TOM: That was it man. That was the big clue for me.
RAY: I take my foot off the brake, I step on the gas and accelerate, pptttt, it goes out. Ha, ha, ha I say. It's got to be a loose wire under the dash.
TOM: Did you say that out loud? Was anyone looking at you?
RAY: Yes, the guy next to me at the traffic lights and says uh oh.
TOM: Uh oh.
RAY: He sped away when the light turned green. Somehow the throttle cable is moving this wire, and it will be a piece of cake to fix. After two hours under the dashboard, I've got a splitting headache.

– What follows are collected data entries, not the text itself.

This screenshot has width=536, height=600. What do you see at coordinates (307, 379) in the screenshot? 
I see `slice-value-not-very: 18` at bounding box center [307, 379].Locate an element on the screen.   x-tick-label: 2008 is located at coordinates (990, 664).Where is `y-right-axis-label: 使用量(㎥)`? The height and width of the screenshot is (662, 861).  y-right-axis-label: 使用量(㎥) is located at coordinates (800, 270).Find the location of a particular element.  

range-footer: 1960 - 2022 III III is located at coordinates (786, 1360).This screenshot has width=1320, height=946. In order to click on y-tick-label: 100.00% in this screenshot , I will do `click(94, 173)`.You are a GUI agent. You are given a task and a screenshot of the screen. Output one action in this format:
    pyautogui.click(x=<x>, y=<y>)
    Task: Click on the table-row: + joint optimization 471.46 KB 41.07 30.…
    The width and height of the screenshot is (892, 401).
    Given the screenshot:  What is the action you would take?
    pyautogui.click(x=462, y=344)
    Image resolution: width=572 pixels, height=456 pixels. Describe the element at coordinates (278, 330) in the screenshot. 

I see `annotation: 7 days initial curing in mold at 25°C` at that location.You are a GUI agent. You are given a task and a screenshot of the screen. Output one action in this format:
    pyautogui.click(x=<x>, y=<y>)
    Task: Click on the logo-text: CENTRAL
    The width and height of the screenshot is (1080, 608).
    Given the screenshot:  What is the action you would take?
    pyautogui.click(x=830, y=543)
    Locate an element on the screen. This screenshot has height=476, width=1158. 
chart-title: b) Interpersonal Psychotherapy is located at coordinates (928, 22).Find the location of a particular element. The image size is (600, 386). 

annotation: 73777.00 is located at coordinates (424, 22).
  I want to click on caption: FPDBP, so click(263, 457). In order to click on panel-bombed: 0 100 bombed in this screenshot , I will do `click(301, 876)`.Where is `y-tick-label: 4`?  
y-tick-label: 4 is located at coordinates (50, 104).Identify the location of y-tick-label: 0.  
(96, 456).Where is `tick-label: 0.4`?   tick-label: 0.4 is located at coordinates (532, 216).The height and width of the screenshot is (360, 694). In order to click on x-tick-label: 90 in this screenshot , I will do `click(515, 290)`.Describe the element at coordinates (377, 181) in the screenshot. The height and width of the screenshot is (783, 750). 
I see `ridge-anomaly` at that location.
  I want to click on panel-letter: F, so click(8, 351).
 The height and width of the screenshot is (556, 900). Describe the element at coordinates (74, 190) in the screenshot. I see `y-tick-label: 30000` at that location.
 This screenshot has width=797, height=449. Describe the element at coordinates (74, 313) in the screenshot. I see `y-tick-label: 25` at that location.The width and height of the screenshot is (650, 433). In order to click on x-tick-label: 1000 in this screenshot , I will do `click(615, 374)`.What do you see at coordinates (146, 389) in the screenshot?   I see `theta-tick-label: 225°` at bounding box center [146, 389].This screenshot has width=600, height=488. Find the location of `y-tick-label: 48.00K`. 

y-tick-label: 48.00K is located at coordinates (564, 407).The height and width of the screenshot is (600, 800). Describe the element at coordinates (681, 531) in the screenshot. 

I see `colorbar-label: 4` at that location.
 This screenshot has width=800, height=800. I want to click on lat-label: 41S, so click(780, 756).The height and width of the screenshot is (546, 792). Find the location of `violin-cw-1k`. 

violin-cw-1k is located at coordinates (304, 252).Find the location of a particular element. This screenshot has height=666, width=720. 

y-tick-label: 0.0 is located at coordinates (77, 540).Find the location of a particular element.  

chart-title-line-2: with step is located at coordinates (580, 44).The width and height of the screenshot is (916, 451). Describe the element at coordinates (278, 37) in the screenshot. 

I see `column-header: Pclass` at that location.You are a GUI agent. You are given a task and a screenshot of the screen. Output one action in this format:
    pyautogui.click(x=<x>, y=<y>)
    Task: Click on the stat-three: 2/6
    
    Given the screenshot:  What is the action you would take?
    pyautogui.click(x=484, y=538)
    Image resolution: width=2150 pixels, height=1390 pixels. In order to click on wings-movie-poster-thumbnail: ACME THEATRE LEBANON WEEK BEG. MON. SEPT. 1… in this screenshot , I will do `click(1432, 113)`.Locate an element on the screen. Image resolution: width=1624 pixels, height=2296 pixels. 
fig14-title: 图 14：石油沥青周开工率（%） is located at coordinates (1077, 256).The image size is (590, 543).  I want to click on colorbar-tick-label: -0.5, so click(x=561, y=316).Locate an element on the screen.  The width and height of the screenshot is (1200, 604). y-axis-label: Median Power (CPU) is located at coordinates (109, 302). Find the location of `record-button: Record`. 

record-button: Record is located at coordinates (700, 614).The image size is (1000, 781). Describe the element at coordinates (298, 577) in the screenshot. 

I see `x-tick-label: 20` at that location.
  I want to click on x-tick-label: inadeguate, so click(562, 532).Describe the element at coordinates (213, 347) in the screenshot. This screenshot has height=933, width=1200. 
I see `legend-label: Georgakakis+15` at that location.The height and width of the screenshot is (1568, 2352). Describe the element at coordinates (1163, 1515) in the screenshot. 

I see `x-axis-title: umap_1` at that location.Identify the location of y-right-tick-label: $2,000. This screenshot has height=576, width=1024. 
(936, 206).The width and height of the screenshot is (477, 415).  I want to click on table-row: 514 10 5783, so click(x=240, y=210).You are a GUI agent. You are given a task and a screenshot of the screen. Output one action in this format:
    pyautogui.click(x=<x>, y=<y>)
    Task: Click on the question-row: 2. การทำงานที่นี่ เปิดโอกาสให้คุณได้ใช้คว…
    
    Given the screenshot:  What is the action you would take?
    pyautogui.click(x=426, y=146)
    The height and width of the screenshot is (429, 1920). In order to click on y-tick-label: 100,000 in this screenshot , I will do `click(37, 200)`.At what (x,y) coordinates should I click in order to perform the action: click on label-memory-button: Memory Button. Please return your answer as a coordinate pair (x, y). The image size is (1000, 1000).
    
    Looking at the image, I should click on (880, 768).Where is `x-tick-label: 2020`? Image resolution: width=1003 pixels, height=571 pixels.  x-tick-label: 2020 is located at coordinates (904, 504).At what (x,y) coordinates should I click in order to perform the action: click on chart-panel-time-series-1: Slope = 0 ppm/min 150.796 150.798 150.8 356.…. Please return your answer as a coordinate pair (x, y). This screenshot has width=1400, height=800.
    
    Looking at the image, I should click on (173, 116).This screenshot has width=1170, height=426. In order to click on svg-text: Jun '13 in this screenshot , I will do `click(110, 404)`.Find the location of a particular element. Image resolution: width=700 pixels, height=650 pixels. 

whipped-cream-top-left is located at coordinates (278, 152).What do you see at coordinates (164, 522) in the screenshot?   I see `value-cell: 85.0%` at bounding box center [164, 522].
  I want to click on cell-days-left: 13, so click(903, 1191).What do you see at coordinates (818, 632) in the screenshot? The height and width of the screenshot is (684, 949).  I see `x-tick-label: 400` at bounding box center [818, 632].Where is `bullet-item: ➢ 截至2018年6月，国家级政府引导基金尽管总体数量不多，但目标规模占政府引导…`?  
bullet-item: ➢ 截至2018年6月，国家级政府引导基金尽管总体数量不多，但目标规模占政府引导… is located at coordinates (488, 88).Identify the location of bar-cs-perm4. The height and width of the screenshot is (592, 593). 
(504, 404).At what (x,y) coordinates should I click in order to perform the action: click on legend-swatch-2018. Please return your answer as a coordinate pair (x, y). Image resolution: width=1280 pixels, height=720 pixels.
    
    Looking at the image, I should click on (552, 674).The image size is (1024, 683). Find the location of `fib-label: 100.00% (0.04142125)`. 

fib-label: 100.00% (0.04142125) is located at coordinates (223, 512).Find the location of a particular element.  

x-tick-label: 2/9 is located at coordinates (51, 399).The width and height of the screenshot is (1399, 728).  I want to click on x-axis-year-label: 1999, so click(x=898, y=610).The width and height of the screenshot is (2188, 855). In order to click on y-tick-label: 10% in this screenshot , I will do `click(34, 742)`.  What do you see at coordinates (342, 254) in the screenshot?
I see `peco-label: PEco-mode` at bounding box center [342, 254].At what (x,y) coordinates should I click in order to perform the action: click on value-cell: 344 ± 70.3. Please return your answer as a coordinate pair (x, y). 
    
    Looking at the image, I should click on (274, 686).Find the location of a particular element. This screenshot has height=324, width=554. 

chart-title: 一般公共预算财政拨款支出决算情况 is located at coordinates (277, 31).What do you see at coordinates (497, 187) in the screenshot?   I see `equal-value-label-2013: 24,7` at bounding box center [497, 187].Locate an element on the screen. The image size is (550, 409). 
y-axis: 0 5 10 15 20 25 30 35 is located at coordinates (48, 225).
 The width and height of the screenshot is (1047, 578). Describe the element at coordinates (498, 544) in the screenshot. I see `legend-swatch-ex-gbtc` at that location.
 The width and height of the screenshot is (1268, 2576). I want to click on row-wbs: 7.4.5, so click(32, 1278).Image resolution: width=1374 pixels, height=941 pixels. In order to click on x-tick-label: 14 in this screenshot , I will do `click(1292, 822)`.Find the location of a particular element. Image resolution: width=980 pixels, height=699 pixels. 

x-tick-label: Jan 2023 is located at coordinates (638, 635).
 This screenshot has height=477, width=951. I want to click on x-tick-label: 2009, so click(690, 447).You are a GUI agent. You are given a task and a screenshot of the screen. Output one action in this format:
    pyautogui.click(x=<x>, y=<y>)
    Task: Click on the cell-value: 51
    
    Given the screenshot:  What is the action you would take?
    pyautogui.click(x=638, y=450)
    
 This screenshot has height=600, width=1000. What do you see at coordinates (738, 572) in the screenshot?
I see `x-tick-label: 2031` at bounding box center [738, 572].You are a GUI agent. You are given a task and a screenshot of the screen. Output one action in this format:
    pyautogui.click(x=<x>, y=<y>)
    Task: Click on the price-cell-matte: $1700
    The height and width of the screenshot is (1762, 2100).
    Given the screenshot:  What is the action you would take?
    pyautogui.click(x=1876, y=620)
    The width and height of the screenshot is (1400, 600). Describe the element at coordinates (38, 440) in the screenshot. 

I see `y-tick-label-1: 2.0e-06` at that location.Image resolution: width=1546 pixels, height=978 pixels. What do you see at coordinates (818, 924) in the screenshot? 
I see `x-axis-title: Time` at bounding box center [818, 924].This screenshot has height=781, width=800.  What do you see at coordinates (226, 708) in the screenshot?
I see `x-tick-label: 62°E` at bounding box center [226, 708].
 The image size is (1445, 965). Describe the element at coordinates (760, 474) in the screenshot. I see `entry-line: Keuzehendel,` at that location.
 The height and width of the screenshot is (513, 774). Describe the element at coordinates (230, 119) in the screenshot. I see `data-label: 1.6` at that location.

TOM: And your back is killing you.
RAY: And no solution. In fact, I determined there is no loose wire. There is current getting into the radio. In fact, the whole time I'm in the shop, I've got the key on and I'm moving everything around and the thing works perfectly. I cannot make it not work. I gave up on it that day. As I was driving home, just to taunt me it started to do it again. I noticed that if I pushed the cigarette lighter in, the radio worked. I pulled the cigarette lighter out, the radio stopped.
TOM: So many clues here.
RAY: I push the cigarette lighter in and held it in. The radio continued to work. The cigarette lighter caught fire.
TOM: And your thumb caught fire.
RAY: I continued driving home when I realize I can't see a thing, and I can't see because I have no headlights. Both of my headlights aren't working. It was at that moment...
TOM: Coincidence one might ask.
RAY: Hardly.
TOM: Hardly.
RAY: It was at that moment that I knew what was wrong.
TOM: Right.
RAY: What was it?
TOM: The light bulb went on so to speak.
RAY: The light bulb went off, and another one went on.
TOM: Yeah.
RAY: What was happening is that the charging system had gone nutso. In doing so it had burned out my headlights. It was overcharging.
TOM: Putting out 20 volts.
RAY: Oh, when I put the meter on, it pinned the thing. It was putting out too much voltage, and the radio manufacturers in their wisdom had designed it so that there is a -- what do you call it -- a surge protection device. So if there is too much juice getting to the radio...
TOM: It cuts it off.
RAY: It cuts it off.
TOM: Otherwise you fry all those delicate little electrons that are running around there making music.
RAY: Yes, and so when I took my foot off the gas pedal and stepped on the brake, the engine slowed, the charging system returned to a normal output, or closer to normal, the radio would kick in. When I took my foot off the brake and stepped on the gas and accelerated it, the alternator was making too much current, the radio would go out. When I pushed the cigarette lighter in, I drew some of that electricity...
TOM: Suck up all the current -- a lot of current.
RAY: Some of those electrons, OK, until I melted...
TOM: The heat electrons and not the music electrons.
RAY: That's right. They're different. They're heavy electrons.
TOM: Heavy, like heavy -- like a heavy water.
RAY: So what I needed was a new voltage regulator, and that solved the problem. Do we have a winner this week? Of course we do.
TOM: You bet.
RAY: We always have a winner.
TOM: The winner is Leon woo -- Leon Gewolb.
RAY: Sounds good.
TOM: G-e-w-o-l-b, how would you pronounce that?
RAY: Gewolb.
TOM: Gewolb, from Port Washington, New York.